Happens with 2.6.19 and git version (for me). I added a DRM_ERROR debug output
in the check_offset function, so there's "Offset=nnn" in the attached log in the
place the checking fails. Do you need more debug output?
Comment 11 Michel Dänzer 2006-12-07 02:46:50 UTC
(In reply to comment #10)
> I added a DRM_ERROR debug output in the check_offset function, so there's
> "Offset=nnn" in the attached log in the place the checking fails.

Thanks.

> Do you need more debug output?

It would be nice if the offset was printed in hex and if it also printed the
value compared against.

Please also attach the corresponding full X log file.
Comment 12 Timo Jyrinki 2006-12-09 09:56:54 UTC
Created attachment 8039 [details]
r300_cmdbuf offset error, new version

Here's a new version of the log file.
Comment 13 Timo Jyrinki 2006-12-09 10:01:25 UTC
Created attachment 8040 [details] [review]
offset check fix

While trying to get the hex output, I noticed that I had to do a lot of casting
to get correct (long enough) values printed out. Next I noticed that actually
the check should be returning ok according to the debug output (see previous
attachment), but it did not... so doing similar casts in the check itself, like
with the patch attached, the problem goes away and 3D works!

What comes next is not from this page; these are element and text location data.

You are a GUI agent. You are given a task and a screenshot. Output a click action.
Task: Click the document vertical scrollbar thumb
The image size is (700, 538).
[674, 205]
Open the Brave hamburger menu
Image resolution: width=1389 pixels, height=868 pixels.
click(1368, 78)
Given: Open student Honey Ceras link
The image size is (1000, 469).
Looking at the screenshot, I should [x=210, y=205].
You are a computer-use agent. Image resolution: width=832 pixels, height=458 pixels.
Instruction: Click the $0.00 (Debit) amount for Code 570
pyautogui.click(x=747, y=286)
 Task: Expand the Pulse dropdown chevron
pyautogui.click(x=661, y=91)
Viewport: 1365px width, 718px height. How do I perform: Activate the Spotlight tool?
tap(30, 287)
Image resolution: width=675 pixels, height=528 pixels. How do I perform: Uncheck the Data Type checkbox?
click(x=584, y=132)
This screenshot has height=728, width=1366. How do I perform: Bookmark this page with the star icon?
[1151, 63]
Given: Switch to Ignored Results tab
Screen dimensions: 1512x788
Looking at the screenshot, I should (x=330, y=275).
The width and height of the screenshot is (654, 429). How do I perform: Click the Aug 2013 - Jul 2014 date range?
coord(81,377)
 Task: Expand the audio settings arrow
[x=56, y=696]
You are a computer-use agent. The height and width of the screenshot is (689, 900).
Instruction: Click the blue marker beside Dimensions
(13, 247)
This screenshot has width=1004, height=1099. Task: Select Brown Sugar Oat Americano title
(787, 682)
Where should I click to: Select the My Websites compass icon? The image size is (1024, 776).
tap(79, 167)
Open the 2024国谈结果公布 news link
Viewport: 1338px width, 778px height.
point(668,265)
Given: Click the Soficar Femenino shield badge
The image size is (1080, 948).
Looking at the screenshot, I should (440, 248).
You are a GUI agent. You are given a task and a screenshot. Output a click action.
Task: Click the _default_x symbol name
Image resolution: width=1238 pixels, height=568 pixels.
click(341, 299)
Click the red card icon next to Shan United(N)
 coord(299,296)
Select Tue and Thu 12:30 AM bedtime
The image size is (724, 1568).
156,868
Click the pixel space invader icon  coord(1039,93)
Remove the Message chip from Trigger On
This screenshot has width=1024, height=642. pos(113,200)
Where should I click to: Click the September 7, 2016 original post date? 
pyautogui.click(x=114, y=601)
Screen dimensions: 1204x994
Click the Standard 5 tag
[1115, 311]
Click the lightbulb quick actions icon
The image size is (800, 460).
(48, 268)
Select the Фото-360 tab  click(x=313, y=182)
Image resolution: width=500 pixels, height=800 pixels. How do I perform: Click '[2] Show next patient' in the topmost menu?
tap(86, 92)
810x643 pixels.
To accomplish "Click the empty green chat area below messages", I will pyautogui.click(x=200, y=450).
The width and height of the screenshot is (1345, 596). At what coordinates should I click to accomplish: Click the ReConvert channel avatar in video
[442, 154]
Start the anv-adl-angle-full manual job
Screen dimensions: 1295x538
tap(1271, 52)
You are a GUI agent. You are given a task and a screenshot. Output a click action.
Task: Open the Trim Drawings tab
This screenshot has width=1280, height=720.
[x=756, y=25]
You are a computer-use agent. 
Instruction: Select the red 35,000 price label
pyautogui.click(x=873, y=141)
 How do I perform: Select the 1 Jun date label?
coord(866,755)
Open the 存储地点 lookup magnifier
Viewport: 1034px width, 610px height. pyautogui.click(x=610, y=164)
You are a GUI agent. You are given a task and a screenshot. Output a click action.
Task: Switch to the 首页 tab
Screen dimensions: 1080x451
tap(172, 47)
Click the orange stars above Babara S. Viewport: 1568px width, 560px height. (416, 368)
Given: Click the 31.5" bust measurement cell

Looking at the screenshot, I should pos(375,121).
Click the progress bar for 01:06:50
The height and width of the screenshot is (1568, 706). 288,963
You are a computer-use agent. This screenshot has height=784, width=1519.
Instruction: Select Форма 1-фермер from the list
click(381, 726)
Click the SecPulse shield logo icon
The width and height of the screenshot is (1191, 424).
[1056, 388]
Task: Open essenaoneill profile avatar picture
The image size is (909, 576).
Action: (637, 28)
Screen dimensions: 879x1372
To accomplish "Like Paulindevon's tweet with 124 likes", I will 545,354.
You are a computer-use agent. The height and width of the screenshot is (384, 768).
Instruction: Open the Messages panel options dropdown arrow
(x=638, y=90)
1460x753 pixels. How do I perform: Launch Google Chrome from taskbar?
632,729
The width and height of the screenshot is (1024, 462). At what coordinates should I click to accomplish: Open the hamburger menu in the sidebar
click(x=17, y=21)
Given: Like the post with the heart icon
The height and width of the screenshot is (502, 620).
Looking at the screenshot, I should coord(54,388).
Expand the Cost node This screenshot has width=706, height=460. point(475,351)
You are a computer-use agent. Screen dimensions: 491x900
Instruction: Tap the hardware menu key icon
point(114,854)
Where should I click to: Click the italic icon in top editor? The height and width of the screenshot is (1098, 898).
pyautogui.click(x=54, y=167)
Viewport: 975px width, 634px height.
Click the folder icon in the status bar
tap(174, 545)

You probably know how to make a better patch, but just for reference. Do you
need the Xorg.log anymore?
Comment 14 Roland Scheidegger 2006-12-09 16:03:08 UTC
(In reply to comment #13)
> While trying to get the hex output, I noticed that I had to do a lot of casting
> to get correct (long enough) values printed out. Next I noticed that actually
> the check should be returning ok according to the debug output (see previous
> attachment), but it did not... so doing similar casts in the check itself, like
> with the patch attached, the problem goes away and 3D works!
So there is a problem if the fb gets exactly mapped at the end of the 32bit
address space. Couldn't this happen on 32bit systems too? And with the gart
area? The same bug is certainly present in radeon_state.c too, and radeon_cp.c
uses the same calculation. Just storing fb_size -1 instead of fb_size (and
change the comparisons accordingly) might work too instead of the casts all over
the place, just need to make sure the fb_size wasn't 0 before (which shouldn't
really happen)...
Comment 15 Michel Dänzer 2006-12-11 03:05:55 UTC
Again, see bug 7595; unfortunately, I completely forgot about the r300 DRM being
a whole parallel DRM within radeon when I fixed that. Ideally, everything should
use a single function for this.
Comment 16 Roland Scheidegger 2006-12-11 04:08:39 UTC
(In reply to comment #15)
> Again, see bug 7595; unfortunately, I completely forgot about the r300 DRM being
> a whole parallel DRM within radeon when I fixed that. Ideally, everything should
> use a single function for this.
Ah right, I looked at old code and missed it is fixed already for radeon. You're
right ideally it should use the same function, though r300 doesn't have to worry
about old broken clients.
Comment 17 Michel Dänzer 2006-12-12 22:57:46 UTC
Created attachment 8080 [details] [review]
Unify offset checking

Does this patch work for you as well?
Comment 18 Timo Jyrinki 2006-12-13 05:39:41 UTC
Yes, the patch works. Thanks! Please put a note when you commit the change so I
can mark this as fixed (it seems bugzilla's verified/closed are not used much here).
Comment 19 Michel Dänzer 2006-12-14 10:33:55 UTC
Fixed in drm git commit aefc7a34431a8f1540b261e23d8b8d05d824b60a.